CD57+ CD4 T cells underlie belatacept-resistant allograft rejection

摘要

Belatacept is a B7-specific fusion protein used to prevent allograft rejection by blocking T cell costimulation. Generally efficacious, it fails to prevent acute rejection in a sizable minority of patients. In experimental models, memory T cells mediate costimulation blockade-resistant rejection (CoBRR), but this remains undefined in humans. To explore relationships between individuals’ immune cell phenotypes and CoBRR, we studied patients receiving belatacept or conventional calcineurin inhibitor-based immunosuppression.

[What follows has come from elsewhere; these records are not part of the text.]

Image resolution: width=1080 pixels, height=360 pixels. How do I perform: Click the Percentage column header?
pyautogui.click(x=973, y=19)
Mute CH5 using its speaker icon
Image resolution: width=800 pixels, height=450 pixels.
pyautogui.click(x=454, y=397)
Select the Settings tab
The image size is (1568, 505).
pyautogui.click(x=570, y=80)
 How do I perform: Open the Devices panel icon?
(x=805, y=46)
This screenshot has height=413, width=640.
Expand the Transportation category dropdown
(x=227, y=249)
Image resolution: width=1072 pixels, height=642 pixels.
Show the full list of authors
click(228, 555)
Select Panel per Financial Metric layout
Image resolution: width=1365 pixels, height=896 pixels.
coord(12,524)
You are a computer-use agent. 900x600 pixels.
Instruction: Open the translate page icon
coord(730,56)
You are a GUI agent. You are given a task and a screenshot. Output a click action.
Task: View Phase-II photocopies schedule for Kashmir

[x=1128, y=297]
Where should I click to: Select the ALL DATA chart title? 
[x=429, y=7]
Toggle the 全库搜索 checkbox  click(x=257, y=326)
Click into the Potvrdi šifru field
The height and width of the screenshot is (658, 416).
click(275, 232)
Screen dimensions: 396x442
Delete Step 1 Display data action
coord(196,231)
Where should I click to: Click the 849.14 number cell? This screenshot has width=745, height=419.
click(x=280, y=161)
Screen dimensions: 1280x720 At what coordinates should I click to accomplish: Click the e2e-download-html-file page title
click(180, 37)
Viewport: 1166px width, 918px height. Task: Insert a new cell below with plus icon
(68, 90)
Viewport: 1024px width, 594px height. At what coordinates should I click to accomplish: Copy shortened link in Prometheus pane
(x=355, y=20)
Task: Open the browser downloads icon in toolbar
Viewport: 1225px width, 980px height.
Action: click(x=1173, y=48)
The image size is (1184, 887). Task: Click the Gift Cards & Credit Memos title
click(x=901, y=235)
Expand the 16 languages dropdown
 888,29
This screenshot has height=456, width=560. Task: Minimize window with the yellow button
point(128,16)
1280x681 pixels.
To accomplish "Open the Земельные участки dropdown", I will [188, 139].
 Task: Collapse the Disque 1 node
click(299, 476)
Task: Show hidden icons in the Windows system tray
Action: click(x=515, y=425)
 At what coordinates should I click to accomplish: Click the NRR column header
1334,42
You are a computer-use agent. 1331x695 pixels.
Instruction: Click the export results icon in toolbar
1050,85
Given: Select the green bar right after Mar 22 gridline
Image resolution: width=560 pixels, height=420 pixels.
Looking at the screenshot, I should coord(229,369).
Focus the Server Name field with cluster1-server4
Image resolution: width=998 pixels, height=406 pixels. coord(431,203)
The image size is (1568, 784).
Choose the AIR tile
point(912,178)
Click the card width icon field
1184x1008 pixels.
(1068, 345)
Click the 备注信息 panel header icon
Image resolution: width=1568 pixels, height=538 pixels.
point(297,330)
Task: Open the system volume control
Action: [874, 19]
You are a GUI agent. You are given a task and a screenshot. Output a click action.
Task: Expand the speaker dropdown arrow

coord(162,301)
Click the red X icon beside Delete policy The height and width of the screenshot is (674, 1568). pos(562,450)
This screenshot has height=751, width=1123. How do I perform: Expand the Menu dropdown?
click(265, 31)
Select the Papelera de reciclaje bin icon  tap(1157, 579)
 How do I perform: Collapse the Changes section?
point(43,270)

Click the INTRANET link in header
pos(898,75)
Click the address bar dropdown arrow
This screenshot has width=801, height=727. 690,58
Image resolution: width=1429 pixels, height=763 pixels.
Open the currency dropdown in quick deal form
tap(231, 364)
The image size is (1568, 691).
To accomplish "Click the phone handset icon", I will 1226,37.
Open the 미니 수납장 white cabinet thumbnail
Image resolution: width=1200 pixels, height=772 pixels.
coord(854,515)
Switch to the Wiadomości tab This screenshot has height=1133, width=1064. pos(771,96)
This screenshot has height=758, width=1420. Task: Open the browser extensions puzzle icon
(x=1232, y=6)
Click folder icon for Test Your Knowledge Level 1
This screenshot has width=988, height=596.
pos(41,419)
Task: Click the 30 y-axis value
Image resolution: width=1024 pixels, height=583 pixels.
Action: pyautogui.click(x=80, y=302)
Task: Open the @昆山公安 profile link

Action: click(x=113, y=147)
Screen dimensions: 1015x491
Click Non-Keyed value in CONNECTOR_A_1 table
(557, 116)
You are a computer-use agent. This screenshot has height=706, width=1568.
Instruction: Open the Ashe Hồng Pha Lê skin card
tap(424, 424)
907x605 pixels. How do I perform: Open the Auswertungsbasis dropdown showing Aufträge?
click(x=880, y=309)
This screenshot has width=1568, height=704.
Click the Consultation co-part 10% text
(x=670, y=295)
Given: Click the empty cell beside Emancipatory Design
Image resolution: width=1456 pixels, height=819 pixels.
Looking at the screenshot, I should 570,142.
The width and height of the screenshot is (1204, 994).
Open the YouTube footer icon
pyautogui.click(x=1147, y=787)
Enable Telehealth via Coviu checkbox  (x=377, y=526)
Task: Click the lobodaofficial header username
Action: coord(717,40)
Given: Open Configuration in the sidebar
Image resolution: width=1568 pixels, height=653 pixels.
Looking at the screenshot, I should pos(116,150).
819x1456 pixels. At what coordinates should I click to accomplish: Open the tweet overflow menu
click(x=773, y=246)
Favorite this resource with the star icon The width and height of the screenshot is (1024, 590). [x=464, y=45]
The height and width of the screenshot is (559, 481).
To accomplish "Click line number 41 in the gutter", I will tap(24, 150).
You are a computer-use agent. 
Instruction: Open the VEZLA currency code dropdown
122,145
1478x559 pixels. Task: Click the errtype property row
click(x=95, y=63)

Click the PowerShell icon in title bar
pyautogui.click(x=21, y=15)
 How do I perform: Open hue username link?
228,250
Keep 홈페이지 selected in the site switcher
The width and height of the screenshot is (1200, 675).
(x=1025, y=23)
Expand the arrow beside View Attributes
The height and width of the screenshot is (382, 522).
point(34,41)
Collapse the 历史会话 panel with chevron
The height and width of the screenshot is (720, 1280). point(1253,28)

We identified a population of CD57+PD1− CD4 T cells present prior to transplantation that correlated with CoBRR. Contrary to data recognizing CD57 as a marker of senescence on CD8 T cells, we discovered a non-senescent, cytolytic phenotype associated with CD57 on CD4 T cells. Moreover, CD57+ CD4 T cells: expressed high levels of adhesion molecules implicated in experimental CoBRR; were CD28 negative; expressed a transcriptional phenotype broadly defining allograft rejection; and were shown to be present in rejecting human kidney allografts. These data implicate CD57+ CD4 T cells in clinical CoBRR and if prospectively validated, this characteristic could identify patients at higher risk for acute rejection on belatacept-based therapy.